TASK GOAL - Recast only the lines of the entries below, starting at the line containing "Screen dimensions: 768x768" and ending at the line containing "tap(909, 490)", as a Markdown table with columns Row and Text. Give each line its own numbered row and leave out blank lines.

DATA RECORDS -
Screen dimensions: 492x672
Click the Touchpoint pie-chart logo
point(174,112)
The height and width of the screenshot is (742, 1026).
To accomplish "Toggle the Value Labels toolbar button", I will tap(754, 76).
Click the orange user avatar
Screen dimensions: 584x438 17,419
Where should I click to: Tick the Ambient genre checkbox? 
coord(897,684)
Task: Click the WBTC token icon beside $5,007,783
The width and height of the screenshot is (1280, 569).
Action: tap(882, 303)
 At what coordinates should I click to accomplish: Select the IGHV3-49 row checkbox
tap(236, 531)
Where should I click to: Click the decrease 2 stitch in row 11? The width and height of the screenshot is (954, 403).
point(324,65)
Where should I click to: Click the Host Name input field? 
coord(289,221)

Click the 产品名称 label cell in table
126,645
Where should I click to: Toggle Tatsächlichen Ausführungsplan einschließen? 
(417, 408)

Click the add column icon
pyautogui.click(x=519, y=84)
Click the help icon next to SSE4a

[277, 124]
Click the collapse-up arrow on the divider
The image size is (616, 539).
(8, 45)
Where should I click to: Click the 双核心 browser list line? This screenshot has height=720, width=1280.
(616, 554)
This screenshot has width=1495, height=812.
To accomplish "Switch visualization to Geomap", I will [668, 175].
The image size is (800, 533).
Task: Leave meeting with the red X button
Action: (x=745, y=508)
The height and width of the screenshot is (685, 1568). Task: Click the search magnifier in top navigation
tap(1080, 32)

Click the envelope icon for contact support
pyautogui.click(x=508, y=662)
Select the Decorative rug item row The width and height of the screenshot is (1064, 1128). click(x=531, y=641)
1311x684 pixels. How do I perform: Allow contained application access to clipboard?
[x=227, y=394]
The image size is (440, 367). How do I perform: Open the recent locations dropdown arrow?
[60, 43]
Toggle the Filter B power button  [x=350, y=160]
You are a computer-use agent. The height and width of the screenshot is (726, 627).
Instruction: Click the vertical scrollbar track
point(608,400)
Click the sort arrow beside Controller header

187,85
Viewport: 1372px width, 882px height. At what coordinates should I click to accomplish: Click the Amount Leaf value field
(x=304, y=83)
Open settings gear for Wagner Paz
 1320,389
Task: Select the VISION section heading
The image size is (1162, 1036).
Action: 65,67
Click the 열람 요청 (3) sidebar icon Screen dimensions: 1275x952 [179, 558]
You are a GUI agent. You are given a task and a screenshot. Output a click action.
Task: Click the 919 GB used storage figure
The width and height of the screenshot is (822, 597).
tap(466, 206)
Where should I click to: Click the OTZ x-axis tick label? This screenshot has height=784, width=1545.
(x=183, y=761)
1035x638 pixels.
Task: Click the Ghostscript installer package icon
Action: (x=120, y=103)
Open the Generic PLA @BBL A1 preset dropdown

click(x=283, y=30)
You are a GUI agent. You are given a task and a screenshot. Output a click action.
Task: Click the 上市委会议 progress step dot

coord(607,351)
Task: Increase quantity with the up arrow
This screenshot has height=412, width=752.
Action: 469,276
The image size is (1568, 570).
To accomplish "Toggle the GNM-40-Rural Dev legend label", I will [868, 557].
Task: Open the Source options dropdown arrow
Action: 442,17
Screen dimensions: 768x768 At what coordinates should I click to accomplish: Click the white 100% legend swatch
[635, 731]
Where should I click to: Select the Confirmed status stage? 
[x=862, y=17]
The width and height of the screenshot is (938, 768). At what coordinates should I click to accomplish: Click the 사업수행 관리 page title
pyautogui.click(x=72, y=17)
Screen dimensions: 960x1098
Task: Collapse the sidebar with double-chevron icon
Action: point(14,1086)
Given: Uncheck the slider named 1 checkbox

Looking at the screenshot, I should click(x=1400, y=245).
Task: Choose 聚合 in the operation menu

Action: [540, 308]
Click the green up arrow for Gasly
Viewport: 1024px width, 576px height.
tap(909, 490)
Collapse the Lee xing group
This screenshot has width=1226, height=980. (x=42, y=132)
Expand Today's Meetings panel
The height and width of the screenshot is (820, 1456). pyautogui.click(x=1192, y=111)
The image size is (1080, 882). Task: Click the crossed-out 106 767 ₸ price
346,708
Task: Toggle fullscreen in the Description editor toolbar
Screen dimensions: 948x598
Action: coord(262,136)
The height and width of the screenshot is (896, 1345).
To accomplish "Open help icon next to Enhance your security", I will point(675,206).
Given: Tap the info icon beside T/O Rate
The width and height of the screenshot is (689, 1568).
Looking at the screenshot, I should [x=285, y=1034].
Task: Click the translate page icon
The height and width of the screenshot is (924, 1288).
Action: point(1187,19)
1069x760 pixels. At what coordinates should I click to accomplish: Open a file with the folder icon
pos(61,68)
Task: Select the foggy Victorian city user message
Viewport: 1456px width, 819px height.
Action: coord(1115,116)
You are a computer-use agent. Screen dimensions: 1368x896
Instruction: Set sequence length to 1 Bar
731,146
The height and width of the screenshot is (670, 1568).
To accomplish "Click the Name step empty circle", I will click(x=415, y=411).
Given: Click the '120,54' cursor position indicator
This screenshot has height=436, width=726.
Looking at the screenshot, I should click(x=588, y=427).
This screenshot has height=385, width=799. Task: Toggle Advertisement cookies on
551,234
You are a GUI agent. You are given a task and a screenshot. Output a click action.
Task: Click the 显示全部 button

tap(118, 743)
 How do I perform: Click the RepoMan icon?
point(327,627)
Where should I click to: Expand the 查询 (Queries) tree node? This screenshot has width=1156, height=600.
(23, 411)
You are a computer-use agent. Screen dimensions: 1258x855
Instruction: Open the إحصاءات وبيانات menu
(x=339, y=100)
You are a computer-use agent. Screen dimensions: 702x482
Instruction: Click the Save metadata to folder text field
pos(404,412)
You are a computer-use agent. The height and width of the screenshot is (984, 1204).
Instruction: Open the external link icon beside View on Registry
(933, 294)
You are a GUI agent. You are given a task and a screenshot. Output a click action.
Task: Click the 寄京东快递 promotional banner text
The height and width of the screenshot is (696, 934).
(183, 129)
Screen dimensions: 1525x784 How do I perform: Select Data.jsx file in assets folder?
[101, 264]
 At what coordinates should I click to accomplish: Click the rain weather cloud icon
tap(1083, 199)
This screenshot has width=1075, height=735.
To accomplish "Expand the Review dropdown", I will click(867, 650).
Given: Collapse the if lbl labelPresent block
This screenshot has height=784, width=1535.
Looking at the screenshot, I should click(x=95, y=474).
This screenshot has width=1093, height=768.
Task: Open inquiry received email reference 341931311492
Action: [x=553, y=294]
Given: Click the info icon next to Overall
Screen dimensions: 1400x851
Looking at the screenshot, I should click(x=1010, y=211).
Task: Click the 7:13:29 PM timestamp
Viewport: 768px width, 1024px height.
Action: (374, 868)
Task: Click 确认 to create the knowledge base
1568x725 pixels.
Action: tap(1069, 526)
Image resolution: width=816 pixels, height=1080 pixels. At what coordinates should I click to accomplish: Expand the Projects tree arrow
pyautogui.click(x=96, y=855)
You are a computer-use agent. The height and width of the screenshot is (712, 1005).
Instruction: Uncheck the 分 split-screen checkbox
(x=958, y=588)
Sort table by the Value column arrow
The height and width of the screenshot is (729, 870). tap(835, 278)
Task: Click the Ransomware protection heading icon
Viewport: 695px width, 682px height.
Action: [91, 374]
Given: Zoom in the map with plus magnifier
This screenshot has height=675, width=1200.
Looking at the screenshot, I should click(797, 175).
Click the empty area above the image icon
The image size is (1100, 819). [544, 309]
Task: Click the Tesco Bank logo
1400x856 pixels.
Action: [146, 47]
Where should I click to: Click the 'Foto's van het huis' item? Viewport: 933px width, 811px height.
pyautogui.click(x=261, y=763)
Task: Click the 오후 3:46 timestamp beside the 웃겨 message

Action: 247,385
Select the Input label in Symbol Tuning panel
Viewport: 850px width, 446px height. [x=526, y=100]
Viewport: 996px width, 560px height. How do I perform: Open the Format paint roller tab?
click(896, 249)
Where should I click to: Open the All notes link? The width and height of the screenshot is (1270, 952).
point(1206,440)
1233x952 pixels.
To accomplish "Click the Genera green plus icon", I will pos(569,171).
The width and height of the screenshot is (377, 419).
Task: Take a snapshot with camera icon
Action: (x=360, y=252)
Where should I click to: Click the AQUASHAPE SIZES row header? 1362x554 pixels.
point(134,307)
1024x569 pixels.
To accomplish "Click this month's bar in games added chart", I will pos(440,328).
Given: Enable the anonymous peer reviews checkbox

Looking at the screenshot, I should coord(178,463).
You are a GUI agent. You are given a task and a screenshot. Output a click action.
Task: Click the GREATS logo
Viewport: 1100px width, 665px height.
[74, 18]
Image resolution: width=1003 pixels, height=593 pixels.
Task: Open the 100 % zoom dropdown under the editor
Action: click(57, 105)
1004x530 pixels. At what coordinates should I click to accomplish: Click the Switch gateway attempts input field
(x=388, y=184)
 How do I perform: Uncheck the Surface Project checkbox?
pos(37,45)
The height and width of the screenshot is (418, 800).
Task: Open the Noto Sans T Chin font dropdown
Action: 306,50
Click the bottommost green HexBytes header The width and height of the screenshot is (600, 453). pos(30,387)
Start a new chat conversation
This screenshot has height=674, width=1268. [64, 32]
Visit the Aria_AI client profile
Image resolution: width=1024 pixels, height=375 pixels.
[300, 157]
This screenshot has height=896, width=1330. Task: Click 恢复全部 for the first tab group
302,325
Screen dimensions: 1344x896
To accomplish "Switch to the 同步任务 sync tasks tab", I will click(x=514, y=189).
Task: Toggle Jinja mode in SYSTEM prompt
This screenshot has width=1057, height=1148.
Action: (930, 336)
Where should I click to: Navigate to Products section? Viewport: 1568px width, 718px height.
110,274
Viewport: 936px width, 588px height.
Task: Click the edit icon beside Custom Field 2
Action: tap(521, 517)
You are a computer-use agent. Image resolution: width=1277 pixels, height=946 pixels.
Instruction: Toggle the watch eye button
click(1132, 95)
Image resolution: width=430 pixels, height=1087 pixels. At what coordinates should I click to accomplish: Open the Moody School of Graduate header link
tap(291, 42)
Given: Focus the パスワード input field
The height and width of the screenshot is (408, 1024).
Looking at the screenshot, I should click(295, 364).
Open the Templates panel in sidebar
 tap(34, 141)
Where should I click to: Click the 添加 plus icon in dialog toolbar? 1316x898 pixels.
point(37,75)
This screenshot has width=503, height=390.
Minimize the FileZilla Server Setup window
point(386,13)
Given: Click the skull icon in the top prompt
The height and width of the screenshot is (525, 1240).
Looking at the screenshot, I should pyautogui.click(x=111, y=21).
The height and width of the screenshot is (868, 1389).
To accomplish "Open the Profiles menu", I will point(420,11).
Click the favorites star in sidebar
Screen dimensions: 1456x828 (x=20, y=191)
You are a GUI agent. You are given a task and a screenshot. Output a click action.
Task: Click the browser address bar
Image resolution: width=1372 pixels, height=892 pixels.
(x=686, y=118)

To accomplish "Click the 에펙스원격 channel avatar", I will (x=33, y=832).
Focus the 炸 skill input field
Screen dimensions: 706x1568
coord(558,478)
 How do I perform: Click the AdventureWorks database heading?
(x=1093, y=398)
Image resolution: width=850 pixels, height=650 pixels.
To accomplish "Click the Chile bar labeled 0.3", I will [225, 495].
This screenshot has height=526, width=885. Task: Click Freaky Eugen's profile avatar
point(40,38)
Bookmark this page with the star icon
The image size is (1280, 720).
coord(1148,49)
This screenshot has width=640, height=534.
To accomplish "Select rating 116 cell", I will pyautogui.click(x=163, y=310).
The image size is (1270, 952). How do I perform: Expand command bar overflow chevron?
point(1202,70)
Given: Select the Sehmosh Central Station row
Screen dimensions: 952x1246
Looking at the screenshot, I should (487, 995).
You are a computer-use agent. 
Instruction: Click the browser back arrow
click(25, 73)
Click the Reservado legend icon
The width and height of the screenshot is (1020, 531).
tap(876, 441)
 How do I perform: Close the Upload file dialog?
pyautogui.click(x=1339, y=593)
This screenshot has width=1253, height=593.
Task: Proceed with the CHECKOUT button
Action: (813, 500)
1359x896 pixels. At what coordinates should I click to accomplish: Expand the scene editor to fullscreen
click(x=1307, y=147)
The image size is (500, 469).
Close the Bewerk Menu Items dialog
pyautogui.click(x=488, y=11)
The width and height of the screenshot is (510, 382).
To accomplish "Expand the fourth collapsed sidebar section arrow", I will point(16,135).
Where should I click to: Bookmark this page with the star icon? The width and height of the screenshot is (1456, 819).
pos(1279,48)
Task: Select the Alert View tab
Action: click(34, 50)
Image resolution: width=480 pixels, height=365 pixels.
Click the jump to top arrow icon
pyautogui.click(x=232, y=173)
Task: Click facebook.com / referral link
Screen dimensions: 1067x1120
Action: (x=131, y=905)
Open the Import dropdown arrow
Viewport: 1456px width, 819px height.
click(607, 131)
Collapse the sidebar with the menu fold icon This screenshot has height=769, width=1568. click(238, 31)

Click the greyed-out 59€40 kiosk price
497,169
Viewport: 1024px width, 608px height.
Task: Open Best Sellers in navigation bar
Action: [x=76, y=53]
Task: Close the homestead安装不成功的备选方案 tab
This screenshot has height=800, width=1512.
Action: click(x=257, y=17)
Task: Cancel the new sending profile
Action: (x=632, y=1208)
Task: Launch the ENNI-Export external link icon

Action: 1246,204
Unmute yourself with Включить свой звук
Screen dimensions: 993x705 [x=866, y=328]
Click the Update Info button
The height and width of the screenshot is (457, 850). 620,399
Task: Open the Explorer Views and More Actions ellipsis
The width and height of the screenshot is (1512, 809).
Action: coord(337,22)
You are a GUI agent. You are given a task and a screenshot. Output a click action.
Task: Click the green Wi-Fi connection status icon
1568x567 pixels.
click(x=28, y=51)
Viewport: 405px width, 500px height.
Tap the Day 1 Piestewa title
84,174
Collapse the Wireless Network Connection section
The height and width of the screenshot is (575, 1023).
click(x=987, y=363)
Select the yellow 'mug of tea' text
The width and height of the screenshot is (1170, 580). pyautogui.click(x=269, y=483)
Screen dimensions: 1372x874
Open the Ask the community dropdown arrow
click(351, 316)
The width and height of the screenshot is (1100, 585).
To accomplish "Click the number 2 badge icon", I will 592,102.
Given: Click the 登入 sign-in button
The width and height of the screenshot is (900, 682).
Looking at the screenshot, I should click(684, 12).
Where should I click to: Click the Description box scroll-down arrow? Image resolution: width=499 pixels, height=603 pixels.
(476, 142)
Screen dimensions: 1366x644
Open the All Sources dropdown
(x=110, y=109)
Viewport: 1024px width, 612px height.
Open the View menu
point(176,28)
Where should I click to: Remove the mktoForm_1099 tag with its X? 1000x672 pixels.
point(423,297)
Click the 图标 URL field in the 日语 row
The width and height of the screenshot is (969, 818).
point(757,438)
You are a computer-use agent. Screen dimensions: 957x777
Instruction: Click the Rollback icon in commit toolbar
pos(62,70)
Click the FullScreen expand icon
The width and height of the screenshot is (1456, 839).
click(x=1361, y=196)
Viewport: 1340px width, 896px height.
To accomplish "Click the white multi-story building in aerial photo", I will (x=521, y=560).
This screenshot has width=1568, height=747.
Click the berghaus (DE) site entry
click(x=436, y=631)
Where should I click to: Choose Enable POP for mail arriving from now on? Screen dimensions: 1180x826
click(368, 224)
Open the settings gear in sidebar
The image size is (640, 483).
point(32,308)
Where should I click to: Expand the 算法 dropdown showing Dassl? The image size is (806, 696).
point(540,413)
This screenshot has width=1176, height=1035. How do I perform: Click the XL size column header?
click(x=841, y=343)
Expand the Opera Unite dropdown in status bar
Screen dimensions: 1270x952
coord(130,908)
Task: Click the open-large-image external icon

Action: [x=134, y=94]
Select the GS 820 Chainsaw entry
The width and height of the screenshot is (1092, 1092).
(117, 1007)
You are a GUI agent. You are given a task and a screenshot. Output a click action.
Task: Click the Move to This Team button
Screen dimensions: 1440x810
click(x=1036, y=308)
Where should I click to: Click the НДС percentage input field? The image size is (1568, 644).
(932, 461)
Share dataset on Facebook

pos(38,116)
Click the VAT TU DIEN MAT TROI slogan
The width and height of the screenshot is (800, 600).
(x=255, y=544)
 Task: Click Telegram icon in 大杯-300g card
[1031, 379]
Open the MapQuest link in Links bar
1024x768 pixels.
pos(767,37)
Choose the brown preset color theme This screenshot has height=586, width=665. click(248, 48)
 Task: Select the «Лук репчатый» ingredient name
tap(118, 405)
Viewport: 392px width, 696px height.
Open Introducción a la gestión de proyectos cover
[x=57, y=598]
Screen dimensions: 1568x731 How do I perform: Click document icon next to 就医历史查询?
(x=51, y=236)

RESPONSE TO THIS EXERCISE -
| Row | Text |
|---|---|
| 1 | Screen dimensions: 768x768 At what coordinates should I click to accomplish: Click the white 100% legend swatch |
| 2 | [635, 731] |
| 3 | Where should I click to: Select the Confirmed status stage?  |
| 4 | [x=862, y=17] |
| 5 | The width and height of the screenshot is (938, 768). At what coordinates should I click to accomplish: Click the 사업수행 관리 page title |
| 6 | pyautogui.click(x=72, y=17) |
| 7 | Screen dimensions: 960x1098 |
| 8 | Task: Collapse the sidebar with double-chevron icon |
| 9 | Action: point(14,1086) |
| 10 | Given: Uncheck the slider named 1 checkbox |
| 11 | Looking at the screenshot, I should click(x=1400, y=245). |
| 12 | Task: Choose 聚合 in the operation menu |
| 13 | Action: [540, 308] |
| 14 | Click the green up arrow for Gasly |
| 15 | Viewport: 1024px width, 576px height. |
| 16 | tap(909, 490) |